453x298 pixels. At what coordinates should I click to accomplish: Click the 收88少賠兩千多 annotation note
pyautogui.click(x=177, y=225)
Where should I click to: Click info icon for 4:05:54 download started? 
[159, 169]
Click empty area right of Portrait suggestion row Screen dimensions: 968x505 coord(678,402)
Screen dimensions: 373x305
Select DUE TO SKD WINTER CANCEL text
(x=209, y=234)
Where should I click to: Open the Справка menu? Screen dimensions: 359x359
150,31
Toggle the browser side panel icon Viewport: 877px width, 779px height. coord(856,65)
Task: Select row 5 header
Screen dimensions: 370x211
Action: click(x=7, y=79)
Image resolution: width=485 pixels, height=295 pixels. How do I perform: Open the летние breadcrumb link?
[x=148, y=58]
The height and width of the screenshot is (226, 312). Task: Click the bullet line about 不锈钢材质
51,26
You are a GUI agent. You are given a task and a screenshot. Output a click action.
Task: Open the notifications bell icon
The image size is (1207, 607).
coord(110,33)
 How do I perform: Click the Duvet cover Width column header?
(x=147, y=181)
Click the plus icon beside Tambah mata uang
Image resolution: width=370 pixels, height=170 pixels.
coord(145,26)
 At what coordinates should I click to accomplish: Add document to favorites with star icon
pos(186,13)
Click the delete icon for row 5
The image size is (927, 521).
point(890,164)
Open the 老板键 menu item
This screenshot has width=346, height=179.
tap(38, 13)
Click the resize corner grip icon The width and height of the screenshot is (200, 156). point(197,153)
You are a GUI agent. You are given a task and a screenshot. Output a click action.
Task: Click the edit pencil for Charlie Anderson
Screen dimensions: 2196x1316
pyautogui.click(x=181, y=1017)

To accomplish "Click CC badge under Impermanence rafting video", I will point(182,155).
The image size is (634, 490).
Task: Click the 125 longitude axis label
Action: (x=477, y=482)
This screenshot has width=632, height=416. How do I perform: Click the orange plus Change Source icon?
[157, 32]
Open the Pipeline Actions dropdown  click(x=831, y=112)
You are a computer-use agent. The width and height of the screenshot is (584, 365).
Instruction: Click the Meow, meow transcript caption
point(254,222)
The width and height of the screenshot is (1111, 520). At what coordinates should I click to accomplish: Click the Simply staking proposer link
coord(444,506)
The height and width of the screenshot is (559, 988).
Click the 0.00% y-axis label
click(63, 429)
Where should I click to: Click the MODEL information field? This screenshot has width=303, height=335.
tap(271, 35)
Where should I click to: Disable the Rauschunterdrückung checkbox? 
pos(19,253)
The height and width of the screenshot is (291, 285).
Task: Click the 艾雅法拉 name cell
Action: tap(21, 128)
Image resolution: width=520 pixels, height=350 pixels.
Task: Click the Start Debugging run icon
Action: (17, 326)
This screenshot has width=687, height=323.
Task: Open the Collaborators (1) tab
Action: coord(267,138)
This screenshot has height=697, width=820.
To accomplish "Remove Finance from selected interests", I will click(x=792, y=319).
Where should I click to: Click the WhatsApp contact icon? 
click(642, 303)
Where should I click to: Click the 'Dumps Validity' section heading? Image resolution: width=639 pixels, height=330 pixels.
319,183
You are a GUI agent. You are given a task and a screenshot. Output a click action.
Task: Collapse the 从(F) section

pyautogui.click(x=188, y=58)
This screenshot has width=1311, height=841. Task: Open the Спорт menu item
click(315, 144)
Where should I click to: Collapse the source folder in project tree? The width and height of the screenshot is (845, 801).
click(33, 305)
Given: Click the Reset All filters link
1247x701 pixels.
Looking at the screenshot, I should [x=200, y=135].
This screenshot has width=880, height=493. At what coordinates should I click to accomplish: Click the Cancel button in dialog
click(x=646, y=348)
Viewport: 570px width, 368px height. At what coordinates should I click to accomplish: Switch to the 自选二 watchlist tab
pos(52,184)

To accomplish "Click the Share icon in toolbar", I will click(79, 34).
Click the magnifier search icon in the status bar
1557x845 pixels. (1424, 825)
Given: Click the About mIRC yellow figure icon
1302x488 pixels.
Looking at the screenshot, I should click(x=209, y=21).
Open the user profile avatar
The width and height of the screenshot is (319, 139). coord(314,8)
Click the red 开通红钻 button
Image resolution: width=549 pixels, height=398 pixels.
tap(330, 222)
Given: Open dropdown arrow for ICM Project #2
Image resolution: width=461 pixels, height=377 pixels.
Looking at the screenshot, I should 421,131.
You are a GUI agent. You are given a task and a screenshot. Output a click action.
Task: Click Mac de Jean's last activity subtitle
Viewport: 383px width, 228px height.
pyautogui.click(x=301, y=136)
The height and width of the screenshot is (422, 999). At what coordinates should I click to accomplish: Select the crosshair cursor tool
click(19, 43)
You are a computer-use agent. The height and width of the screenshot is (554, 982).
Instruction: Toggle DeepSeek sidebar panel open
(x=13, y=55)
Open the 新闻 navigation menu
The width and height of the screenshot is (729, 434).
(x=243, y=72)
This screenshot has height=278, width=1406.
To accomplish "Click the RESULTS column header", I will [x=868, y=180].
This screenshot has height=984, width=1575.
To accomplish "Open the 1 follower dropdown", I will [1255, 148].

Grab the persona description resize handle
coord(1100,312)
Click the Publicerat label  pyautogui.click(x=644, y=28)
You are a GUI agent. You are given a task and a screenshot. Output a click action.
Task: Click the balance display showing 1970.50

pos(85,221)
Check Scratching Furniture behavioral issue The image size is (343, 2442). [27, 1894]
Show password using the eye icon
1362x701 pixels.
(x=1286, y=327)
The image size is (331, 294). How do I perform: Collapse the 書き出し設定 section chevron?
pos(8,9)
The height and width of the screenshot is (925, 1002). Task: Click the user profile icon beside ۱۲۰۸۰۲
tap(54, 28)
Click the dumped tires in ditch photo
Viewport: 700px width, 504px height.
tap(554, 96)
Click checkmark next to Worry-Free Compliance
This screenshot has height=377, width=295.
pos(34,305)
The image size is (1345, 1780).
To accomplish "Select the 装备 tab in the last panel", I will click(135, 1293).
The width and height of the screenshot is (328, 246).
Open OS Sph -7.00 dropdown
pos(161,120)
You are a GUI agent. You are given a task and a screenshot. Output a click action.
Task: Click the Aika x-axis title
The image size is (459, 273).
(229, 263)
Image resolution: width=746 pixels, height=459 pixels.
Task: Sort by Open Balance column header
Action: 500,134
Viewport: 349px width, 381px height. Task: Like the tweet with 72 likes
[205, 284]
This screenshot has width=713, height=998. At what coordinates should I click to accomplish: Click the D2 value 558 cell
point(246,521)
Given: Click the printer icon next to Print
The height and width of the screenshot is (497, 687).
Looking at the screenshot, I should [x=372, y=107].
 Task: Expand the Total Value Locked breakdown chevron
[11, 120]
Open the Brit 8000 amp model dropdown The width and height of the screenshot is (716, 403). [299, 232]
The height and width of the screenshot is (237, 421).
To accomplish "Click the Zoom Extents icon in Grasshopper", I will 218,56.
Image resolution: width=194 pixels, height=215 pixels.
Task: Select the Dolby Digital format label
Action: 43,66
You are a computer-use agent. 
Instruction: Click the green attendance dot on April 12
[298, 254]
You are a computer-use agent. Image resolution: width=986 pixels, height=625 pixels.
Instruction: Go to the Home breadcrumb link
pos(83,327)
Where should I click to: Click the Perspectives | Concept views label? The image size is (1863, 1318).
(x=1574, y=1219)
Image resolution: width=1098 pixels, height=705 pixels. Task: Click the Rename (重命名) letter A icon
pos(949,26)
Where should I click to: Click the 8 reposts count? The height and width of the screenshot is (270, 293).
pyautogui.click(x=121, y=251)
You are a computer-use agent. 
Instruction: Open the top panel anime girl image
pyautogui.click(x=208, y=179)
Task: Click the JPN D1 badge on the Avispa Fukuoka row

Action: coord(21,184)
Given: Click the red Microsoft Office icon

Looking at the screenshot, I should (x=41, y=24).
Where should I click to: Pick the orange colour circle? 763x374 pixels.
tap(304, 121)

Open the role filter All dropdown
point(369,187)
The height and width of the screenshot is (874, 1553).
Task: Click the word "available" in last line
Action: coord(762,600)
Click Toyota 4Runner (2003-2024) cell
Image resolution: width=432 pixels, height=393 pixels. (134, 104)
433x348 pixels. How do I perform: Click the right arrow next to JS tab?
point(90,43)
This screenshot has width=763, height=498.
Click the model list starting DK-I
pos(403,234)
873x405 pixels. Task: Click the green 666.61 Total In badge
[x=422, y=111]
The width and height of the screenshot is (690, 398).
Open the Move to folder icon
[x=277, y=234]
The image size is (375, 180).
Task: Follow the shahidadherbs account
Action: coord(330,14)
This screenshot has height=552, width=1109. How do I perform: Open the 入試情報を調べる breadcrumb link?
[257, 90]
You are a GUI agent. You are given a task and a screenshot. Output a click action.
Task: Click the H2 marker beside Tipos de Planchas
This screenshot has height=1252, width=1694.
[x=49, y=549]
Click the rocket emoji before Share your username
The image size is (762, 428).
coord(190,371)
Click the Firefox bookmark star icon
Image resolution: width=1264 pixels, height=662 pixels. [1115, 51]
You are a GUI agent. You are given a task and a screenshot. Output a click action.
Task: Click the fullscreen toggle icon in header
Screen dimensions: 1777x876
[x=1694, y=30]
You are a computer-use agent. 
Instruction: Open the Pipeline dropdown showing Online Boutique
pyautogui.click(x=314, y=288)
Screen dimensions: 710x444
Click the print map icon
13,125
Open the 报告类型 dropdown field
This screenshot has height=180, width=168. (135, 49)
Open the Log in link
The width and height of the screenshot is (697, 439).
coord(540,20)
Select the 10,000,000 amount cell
- - -
TASK DETAILS
Put every line of the material above, from the line containing "Given: Click the Reset All filters link" through the line containing "will [x=868, y=180]." (both ends included), into a Markdown table with the columns Row and Line. Number the rows and leave out blank lines.

COMPLETED TASK
| Row | Line |
|---|---|
| 1 | Given: Click the Reset All filters link |
| 2 | 1247x701 pixels. |
| 3 | Looking at the screenshot, I should [x=200, y=135]. |
| 4 | This screenshot has width=880, height=493. At what coordinates should I click to accomplish: Click the Cancel button in dialog |
| 5 | click(x=646, y=348) |
| 6 | Viewport: 570px width, 368px height. At what coordinates should I click to accomplish: Switch to the 自选二 watchlist tab |
| 7 | pos(52,184) |
| 8 | To accomplish "Click the Share icon in toolbar", I will click(79, 34). |
| 9 | Click the magnifier search icon in the status bar |
| 10 | 1557x845 pixels. (1424, 825) |
| 11 | Given: Click the About mIRC yellow figure icon |
| 12 | 1302x488 pixels. |
| 13 | Looking at the screenshot, I should click(x=209, y=21). |
| 14 | Open the user profile avatar |
| 15 | The width and height of the screenshot is (319, 139). coord(314,8) |
| 16 | Click the red 开通红钻 button |
| 17 | Image resolution: width=549 pixels, height=398 pixels. |
| 18 | tap(330, 222) |
| 19 | Given: Open dropdown arrow for ICM Project #2 |
| 20 | Image resolution: width=461 pixels, height=377 pixels. |
| 21 | Looking at the screenshot, I should 421,131. |
| 22 | You are a GUI agent. You are given a task and a screenshot. Output a click action. |
| 23 | Task: Click Mac de Jean's last activity subtitle |
| 24 | Viewport: 383px width, 228px height. |
| 25 | pyautogui.click(x=301, y=136) |
| 26 | The height and width of the screenshot is (422, 999). At what coordinates should I click to accomplish: Select the crosshair cursor tool |
| 27 | click(19, 43) |
| 28 | You are a computer-use agent. The height and width of the screenshot is (554, 982). |
| 29 | Instruction: Toggle DeepSeek sidebar panel open |
| 30 | (x=13, y=55) |
| 31 | Open the 新闻 navigation menu |
| 32 | The width and height of the screenshot is (729, 434). |
| 33 | (x=243, y=72) |
| 34 | This screenshot has height=278, width=1406. |
| 35 | To accomplish "Click the RESULTS column header", I will [x=868, y=180]. |